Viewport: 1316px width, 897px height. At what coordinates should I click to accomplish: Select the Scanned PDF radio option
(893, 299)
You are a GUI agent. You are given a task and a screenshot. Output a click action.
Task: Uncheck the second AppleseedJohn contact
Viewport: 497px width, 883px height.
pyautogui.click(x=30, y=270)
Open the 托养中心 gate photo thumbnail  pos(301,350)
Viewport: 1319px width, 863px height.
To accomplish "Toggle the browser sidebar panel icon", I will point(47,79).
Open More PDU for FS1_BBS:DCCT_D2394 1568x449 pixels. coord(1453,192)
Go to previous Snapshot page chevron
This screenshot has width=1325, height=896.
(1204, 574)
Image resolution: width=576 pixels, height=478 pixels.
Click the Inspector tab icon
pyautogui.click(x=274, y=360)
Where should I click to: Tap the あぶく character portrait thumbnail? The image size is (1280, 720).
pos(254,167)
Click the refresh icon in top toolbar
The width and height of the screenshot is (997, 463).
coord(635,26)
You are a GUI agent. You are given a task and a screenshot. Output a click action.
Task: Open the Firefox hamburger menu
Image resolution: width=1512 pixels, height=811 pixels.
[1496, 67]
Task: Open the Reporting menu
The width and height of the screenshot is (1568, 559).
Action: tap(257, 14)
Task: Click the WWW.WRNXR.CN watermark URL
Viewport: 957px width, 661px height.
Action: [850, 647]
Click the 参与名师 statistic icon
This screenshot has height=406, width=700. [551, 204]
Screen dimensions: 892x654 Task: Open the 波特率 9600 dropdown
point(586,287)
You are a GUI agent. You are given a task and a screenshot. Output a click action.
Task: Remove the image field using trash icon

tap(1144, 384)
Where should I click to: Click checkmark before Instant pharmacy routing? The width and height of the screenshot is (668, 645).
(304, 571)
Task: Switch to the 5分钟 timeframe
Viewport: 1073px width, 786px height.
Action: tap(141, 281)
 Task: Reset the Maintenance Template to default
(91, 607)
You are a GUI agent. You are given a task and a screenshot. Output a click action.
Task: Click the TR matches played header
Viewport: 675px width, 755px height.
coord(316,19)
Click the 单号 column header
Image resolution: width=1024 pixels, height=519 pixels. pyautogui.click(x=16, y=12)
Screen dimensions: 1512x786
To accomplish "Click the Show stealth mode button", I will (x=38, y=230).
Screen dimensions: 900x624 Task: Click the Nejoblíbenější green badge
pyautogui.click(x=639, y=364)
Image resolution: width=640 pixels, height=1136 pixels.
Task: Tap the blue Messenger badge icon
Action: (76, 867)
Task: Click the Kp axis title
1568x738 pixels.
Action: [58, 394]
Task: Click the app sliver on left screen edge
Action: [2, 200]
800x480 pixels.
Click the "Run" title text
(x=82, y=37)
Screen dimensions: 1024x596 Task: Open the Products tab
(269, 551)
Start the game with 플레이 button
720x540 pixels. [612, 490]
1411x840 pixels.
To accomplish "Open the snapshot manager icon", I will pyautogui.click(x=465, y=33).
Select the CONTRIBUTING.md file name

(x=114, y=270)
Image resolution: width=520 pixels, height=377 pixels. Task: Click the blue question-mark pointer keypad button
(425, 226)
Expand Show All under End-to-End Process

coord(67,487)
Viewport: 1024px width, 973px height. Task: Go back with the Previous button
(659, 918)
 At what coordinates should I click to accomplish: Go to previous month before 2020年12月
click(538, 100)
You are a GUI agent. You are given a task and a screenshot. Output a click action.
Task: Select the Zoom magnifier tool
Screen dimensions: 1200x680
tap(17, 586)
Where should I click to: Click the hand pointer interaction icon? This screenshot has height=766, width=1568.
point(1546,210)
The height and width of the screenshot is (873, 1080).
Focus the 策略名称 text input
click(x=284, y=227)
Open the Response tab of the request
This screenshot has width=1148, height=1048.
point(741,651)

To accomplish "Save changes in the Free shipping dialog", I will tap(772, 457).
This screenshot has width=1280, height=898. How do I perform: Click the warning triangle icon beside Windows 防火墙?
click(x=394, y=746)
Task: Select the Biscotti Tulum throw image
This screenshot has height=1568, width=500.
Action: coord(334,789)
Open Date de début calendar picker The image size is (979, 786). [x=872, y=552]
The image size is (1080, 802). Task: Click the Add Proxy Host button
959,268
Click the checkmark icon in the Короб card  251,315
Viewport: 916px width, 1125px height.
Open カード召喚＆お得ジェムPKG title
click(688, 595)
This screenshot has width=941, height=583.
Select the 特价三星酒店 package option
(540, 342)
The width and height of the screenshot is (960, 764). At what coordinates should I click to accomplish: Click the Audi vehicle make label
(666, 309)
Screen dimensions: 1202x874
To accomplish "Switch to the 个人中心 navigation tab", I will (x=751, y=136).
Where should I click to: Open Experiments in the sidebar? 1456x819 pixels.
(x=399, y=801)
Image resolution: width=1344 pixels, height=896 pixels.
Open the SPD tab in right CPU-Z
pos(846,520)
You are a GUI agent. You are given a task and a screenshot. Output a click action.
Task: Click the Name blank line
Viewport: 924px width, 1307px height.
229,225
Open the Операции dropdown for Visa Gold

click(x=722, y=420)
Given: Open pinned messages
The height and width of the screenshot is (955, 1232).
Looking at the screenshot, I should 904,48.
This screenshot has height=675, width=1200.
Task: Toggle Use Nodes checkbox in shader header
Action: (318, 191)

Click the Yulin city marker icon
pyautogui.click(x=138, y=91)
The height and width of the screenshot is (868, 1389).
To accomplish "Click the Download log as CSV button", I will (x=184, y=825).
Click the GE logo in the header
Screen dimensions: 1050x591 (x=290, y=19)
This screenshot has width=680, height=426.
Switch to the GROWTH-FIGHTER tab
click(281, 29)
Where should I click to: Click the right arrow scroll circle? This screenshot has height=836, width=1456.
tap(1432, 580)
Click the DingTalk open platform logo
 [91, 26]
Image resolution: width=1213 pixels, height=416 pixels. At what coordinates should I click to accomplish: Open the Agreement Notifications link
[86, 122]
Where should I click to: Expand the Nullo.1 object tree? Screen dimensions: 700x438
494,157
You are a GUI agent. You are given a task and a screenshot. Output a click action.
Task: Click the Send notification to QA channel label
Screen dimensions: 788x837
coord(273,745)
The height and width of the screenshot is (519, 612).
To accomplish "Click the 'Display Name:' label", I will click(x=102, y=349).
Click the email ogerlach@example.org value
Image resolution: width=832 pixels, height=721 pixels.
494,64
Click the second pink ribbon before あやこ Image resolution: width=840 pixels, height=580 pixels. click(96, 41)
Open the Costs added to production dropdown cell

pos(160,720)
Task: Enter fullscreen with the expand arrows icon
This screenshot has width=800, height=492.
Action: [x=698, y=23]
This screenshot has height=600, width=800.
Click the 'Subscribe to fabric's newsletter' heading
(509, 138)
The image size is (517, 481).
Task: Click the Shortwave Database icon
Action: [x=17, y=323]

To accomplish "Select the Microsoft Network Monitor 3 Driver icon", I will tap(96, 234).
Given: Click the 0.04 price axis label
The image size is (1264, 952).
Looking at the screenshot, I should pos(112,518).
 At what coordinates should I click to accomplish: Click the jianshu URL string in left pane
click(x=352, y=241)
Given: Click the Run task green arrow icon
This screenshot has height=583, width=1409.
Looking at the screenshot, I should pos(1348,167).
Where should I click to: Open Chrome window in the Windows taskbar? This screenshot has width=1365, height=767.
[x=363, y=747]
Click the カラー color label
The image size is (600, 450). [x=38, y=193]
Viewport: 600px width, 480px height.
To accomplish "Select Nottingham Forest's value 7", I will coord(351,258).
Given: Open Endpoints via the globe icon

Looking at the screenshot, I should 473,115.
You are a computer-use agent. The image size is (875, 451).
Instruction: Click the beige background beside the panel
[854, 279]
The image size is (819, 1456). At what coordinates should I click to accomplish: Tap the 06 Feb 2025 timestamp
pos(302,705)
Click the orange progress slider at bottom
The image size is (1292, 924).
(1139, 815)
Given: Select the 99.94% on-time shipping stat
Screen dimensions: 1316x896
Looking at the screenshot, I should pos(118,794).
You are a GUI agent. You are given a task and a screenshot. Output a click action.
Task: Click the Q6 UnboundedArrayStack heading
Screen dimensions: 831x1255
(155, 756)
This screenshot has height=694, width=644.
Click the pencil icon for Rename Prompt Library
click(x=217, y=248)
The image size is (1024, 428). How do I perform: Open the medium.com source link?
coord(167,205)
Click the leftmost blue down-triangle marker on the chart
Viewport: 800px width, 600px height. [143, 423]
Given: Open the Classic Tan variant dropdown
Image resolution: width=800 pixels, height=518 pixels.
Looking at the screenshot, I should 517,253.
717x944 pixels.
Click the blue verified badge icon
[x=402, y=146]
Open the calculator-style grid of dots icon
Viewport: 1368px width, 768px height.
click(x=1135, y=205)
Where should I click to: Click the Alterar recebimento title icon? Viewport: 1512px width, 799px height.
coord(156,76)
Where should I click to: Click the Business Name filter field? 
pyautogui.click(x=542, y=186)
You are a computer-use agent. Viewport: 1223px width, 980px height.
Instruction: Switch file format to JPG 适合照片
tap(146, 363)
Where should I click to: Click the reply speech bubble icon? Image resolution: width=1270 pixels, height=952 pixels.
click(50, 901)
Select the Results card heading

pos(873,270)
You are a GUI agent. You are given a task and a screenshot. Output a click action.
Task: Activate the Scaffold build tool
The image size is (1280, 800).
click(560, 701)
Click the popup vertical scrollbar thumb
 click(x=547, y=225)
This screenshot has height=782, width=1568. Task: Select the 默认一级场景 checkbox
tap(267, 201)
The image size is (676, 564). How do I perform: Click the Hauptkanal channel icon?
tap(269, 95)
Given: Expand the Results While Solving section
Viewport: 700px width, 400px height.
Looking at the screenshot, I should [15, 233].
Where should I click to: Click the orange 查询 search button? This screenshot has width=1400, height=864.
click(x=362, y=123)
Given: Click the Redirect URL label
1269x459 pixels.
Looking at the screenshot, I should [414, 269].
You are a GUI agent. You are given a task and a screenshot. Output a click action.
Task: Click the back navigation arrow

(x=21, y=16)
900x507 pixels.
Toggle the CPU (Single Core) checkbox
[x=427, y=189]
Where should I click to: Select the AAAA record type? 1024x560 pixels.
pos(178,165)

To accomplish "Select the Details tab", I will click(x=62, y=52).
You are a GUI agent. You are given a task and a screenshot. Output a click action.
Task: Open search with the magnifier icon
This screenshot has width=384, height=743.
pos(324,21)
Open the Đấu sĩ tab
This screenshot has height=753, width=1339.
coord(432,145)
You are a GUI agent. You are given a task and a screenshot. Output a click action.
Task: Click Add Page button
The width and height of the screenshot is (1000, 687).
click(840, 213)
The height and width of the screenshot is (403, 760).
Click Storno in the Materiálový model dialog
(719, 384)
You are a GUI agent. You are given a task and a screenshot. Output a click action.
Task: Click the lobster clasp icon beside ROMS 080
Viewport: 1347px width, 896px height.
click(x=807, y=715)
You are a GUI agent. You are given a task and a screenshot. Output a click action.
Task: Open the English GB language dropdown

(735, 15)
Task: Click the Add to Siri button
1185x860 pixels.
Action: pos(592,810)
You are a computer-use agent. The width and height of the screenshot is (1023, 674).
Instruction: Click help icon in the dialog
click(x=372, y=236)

**ACTIVITY:** Where a line of the data above includes the string "computer", pull it out.

**ANSWER AREA:**
You are a computer-use agent. The image size is (875, 451).
You are a computer-use agent. Viewport: 1223px width, 980px height.
You are a computer-use agent. The width and height of the screenshot is (1023, 674).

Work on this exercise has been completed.